┌─ Dataset
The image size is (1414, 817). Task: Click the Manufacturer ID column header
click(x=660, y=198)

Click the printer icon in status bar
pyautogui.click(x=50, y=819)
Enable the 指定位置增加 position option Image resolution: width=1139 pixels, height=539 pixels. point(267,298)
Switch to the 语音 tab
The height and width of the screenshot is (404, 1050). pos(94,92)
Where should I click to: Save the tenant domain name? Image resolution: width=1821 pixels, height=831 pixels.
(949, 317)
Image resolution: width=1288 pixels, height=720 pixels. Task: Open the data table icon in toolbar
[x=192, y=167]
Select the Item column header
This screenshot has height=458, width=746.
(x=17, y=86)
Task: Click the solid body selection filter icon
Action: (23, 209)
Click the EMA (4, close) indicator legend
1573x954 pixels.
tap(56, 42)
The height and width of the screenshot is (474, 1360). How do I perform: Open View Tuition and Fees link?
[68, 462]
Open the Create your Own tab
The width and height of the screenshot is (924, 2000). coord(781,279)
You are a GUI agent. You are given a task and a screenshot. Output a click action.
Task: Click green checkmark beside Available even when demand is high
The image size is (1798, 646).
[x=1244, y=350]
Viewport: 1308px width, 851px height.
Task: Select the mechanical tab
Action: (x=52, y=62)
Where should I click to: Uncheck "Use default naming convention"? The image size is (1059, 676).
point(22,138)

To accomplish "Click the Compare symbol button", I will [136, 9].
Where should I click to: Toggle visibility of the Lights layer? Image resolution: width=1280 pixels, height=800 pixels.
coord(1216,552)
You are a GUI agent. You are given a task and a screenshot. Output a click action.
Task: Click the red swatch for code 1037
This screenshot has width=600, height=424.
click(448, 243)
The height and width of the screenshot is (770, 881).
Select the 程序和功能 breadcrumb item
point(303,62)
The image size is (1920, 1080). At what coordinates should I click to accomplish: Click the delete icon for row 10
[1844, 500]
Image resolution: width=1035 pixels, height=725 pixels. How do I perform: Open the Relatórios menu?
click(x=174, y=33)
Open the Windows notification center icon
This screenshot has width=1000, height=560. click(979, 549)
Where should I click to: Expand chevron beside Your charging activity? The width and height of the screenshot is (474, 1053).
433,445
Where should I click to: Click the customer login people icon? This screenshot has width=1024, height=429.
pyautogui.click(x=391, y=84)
└─
| Problem details |
Each line of the listing must be output once more, exactly as shown above.

| Response |
The image size is (1414, 817). Task: Click the Manufacturer ID column header
click(x=660, y=198)

Click the printer icon in status bar
pyautogui.click(x=50, y=819)
Enable the 指定位置增加 position option Image resolution: width=1139 pixels, height=539 pixels. point(267,298)
Switch to the 语音 tab
The height and width of the screenshot is (404, 1050). pos(94,92)
Where should I click to: Save the tenant domain name? Image resolution: width=1821 pixels, height=831 pixels.
(949, 317)
Image resolution: width=1288 pixels, height=720 pixels. Task: Open the data table icon in toolbar
[x=192, y=167]
Select the Item column header
This screenshot has height=458, width=746.
(x=17, y=86)
Task: Click the solid body selection filter icon
Action: (23, 209)
Click the EMA (4, close) indicator legend
1573x954 pixels.
tap(56, 42)
The height and width of the screenshot is (474, 1360). How do I perform: Open View Tuition and Fees link?
[68, 462]
Open the Create your Own tab
The width and height of the screenshot is (924, 2000). coord(781,279)
You are a GUI agent. You are given a task and a screenshot. Output a click action.
Task: Click green checkmark beside Available even when demand is high
The image size is (1798, 646).
[x=1244, y=350]
Viewport: 1308px width, 851px height.
Task: Select the mechanical tab
Action: (x=52, y=62)
Where should I click to: Uncheck "Use default naming convention"? The image size is (1059, 676).
point(22,138)

To accomplish "Click the Compare symbol button", I will [136, 9].
Where should I click to: Toggle visibility of the Lights layer? Image resolution: width=1280 pixels, height=800 pixels.
coord(1216,552)
You are a GUI agent. You are given a task and a screenshot. Output a click action.
Task: Click the red swatch for code 1037
This screenshot has width=600, height=424.
click(448, 243)
The height and width of the screenshot is (770, 881).
Select the 程序和功能 breadcrumb item
point(303,62)
The image size is (1920, 1080). At what coordinates should I click to accomplish: Click the delete icon for row 10
[1844, 500]
Image resolution: width=1035 pixels, height=725 pixels. How do I perform: Open the Relatórios menu?
click(x=174, y=33)
Open the Windows notification center icon
This screenshot has width=1000, height=560. click(979, 549)
Where should I click to: Expand chevron beside Your charging activity? The width and height of the screenshot is (474, 1053).
433,445
Where should I click to: Click the customer login people icon? This screenshot has width=1024, height=429.
pyautogui.click(x=391, y=84)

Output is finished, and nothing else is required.